Bidirectional wavelength tuning and mode locking in fiber lasers are desired for a variety of applications. Two frequency combs were observed in our experiment, emanating from a single bidirectional carbon nanotube mode-locked erbium-doped fiber laser. The first demonstration of continuous wavelength tuning is presented within the bidirectional ultrafast erbium-doped fiber laser system. To optimize the operational wavelength, we employed the microfiber-assisted differential loss-control mechanism in two directions, which displayed distinct wavelength tuning characteristics. A difference in repetition rates, tunable from 986Hz to 32Hz, can be achieved through the application of strain on a 23-meter length of microfiber. Beyond that, there was a minor difference in repetition rate, specifically 45Hz. By using this technique, one might increase the wavelength range of dual-comb spectroscopy, potentially opening up new application areas.

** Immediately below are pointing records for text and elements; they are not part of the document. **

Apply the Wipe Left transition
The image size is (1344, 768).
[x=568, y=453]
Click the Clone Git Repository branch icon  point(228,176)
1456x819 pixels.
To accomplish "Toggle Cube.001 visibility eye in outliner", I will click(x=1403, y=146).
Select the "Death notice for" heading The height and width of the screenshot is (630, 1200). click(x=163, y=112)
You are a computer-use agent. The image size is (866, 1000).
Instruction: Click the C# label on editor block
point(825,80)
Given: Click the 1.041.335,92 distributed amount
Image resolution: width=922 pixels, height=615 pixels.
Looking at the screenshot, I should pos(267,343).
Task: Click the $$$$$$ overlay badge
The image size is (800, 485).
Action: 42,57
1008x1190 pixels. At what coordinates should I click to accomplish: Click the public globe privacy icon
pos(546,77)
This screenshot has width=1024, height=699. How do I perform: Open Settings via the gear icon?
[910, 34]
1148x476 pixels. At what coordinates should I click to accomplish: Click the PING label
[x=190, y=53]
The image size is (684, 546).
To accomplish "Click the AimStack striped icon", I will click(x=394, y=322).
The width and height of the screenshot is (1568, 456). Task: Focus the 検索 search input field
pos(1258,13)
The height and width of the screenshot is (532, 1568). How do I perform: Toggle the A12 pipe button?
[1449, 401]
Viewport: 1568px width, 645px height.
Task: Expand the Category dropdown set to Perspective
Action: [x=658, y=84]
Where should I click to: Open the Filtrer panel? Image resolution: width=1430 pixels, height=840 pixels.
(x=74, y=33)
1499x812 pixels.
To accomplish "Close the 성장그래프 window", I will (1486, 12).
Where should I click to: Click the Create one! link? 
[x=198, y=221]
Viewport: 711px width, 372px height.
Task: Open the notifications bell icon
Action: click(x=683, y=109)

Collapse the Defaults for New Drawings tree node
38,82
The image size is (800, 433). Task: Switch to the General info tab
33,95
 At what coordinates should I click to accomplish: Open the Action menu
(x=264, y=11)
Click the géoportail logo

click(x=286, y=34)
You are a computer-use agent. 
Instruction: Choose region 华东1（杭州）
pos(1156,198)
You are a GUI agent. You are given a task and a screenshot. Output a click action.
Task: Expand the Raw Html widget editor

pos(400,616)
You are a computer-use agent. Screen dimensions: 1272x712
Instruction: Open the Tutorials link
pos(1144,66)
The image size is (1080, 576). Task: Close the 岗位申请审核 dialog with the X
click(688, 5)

A critical process in diverse domains—ophthalmology, laser cutting, astronomy, free-space communication, and microscopy—is the measurement and correction of wavefront aberrations, which is always contingent on the measurement of intensities to determine the phase. Phase retrieval can be achieved through the use of transport-of-intensity, capitalizing on the connection between the observed energy flow in optical fields and the structure of their wavefronts. A simple scheme, leveraging a digital micromirror device (DMD), achieves dynamic angular spectrum propagation and high-resolution extraction of optical field wavefronts, tailored to diverse wavelengths and adjustable sensitivity. By extracting common Zernike aberrations, turbulent phase screens, and lens phases under static and dynamic conditions, at multiple wavelengths and polarizations, we validate the performance of our approach. Employing a second DMD for conjugate phase modulation is integral to our adaptive optics setup, which corrects distortions accordingly. Under diverse circumstances, we observed effective wavefront recovery, enabling convenient real-time adaptive correction within a compact configuration. The all-digital system produced by our approach is characterized by its versatility, affordability, speed, accuracy, wide bandwidth, and independence from polarization.
For the first time, a large mode area, anti-resonant, all-solid chalcogenide fiber has been successfully created and tested. The simulation results quantify the high-order mode extinction ratio of the designed optical fiber as 6000, and a maximum mode area of 1500 square micrometers. Provided the bending radius of the fiber exceeds 15cm, a calculated bending loss of less than 10-2dB/m is observed. There is, in addition, a low normal dispersion of -3 ps/nm/km at a distance of 5 meters, which facilitates the transmission of high-power mid-infrared laser beams. Finally, the precision drilling and the two-stage rod-in-tube techniques yielded a thoroughly structured, completely solid fiber. Fibers fabricated for mid-infrared spectral transmission operate over a range of 45 to 75 meters, and display the lowest loss of 7dB/m specifically at 48 meters. The long wavelength band's theoretical loss, as predicted by the model for the optimized structure, is consistent with the observed loss of the prepared structure.